▶ [What is required] Please retype the records below exactly as they appear, but leave out the pictures.

▶ [Task input]
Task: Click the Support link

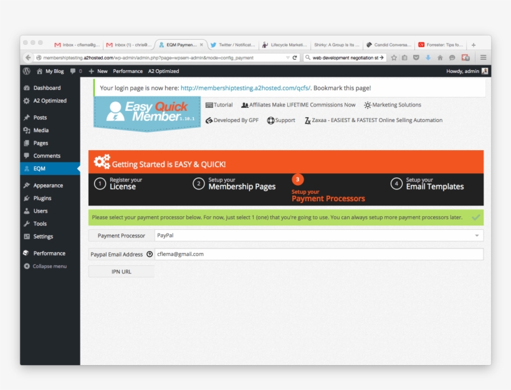Action: tap(281, 120)
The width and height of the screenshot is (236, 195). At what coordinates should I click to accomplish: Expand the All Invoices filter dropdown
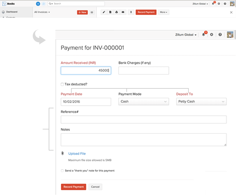coord(42,12)
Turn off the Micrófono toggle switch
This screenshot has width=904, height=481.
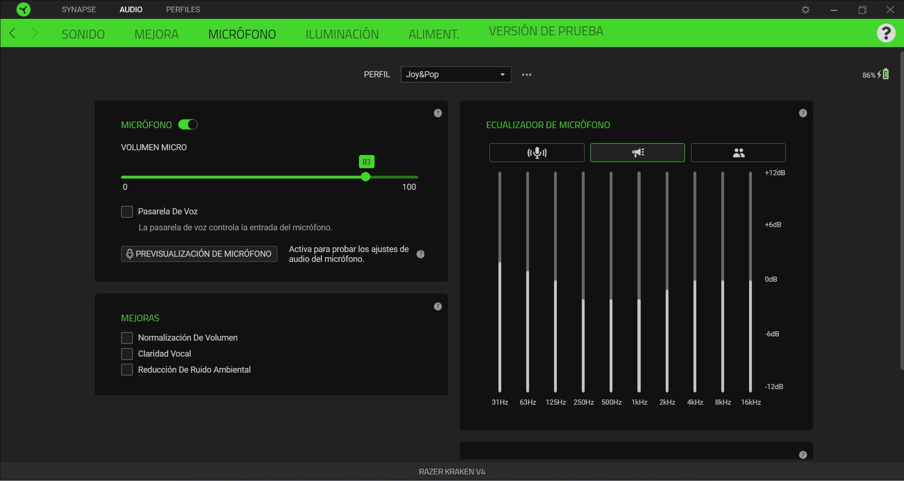point(188,125)

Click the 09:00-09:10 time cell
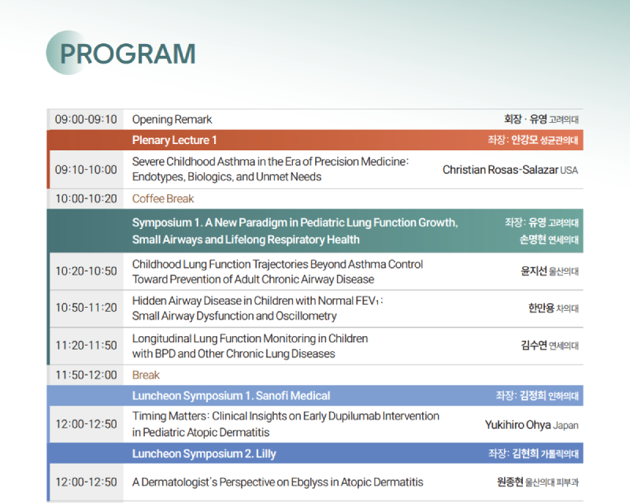(x=86, y=120)
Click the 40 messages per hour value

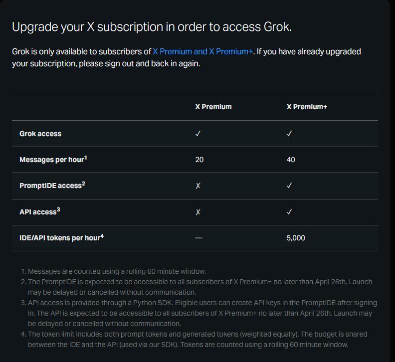tap(291, 160)
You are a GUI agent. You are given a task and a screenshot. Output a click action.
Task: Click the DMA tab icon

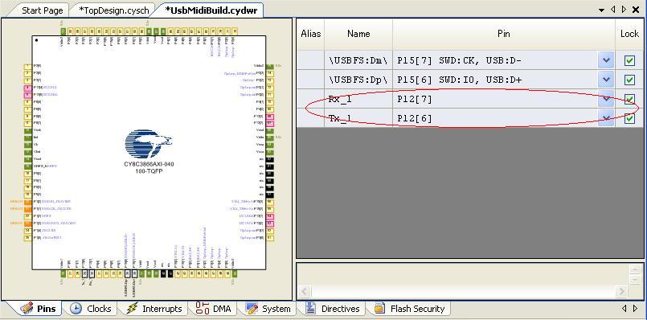(x=203, y=309)
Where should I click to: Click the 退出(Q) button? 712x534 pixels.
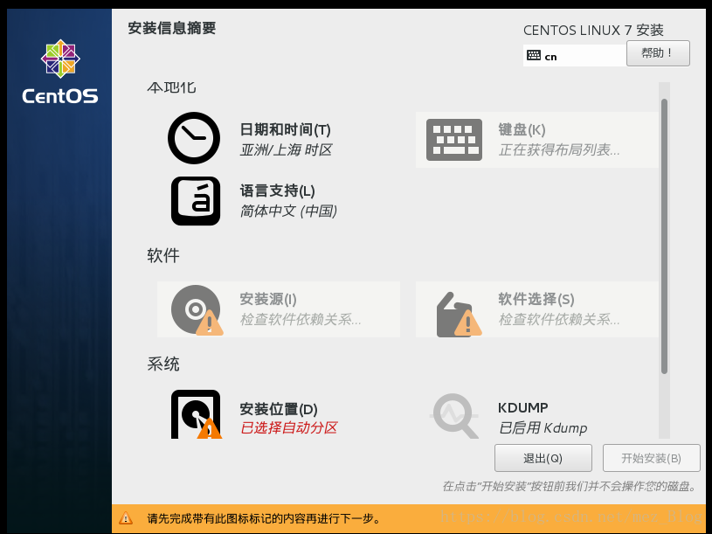click(x=543, y=457)
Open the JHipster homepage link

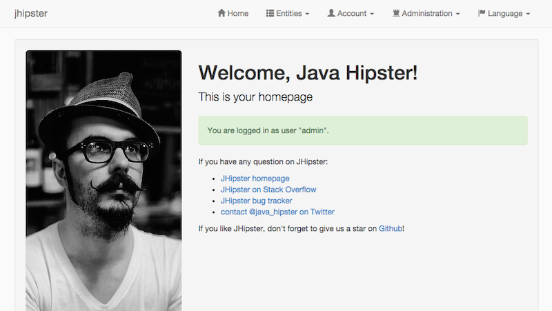coord(255,179)
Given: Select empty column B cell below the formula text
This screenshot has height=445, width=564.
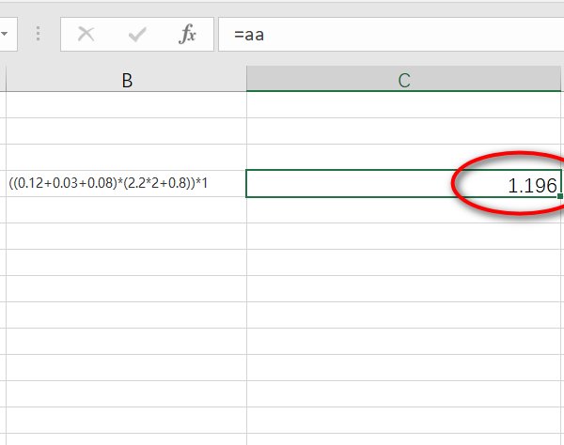Looking at the screenshot, I should point(127,210).
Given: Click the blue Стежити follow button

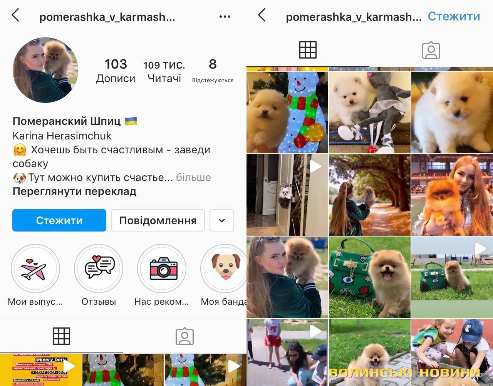Looking at the screenshot, I should 59,220.
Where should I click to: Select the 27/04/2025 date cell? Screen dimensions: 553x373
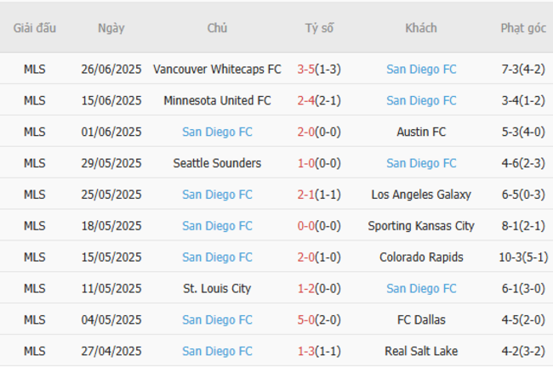[111, 351]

▶ [The answer]
Task: Click the Support link

Action: tap(281, 120)
The width and height of the screenshot is (236, 195). At what coordinates should I click to accomplish: Expand the All Invoices filter dropdown
coord(42,12)
Turn off the Micrófono toggle switch
This screenshot has width=904, height=481.
point(188,125)

Click the 09:00-09:10 time cell
(x=86, y=120)
Click the 40 messages per hour value

tap(291, 160)
You are a GUI agent. You are given a task and a screenshot. Output a click action.
Task: Click the DMA tab icon

(x=203, y=309)
Where should I click to: Click the 退出(Q) button? 712x534 pixels.
click(x=543, y=457)
Open the JHipster homepage link

coord(255,179)
Given: Select empty column B cell below the formula text
This screenshot has height=445, width=564.
Looking at the screenshot, I should point(127,210).
Given: Click the blue Стежити follow button

Looking at the screenshot, I should 59,220.
Where should I click to: Select the 27/04/2025 date cell? Screen dimensions: 553x373
[111, 351]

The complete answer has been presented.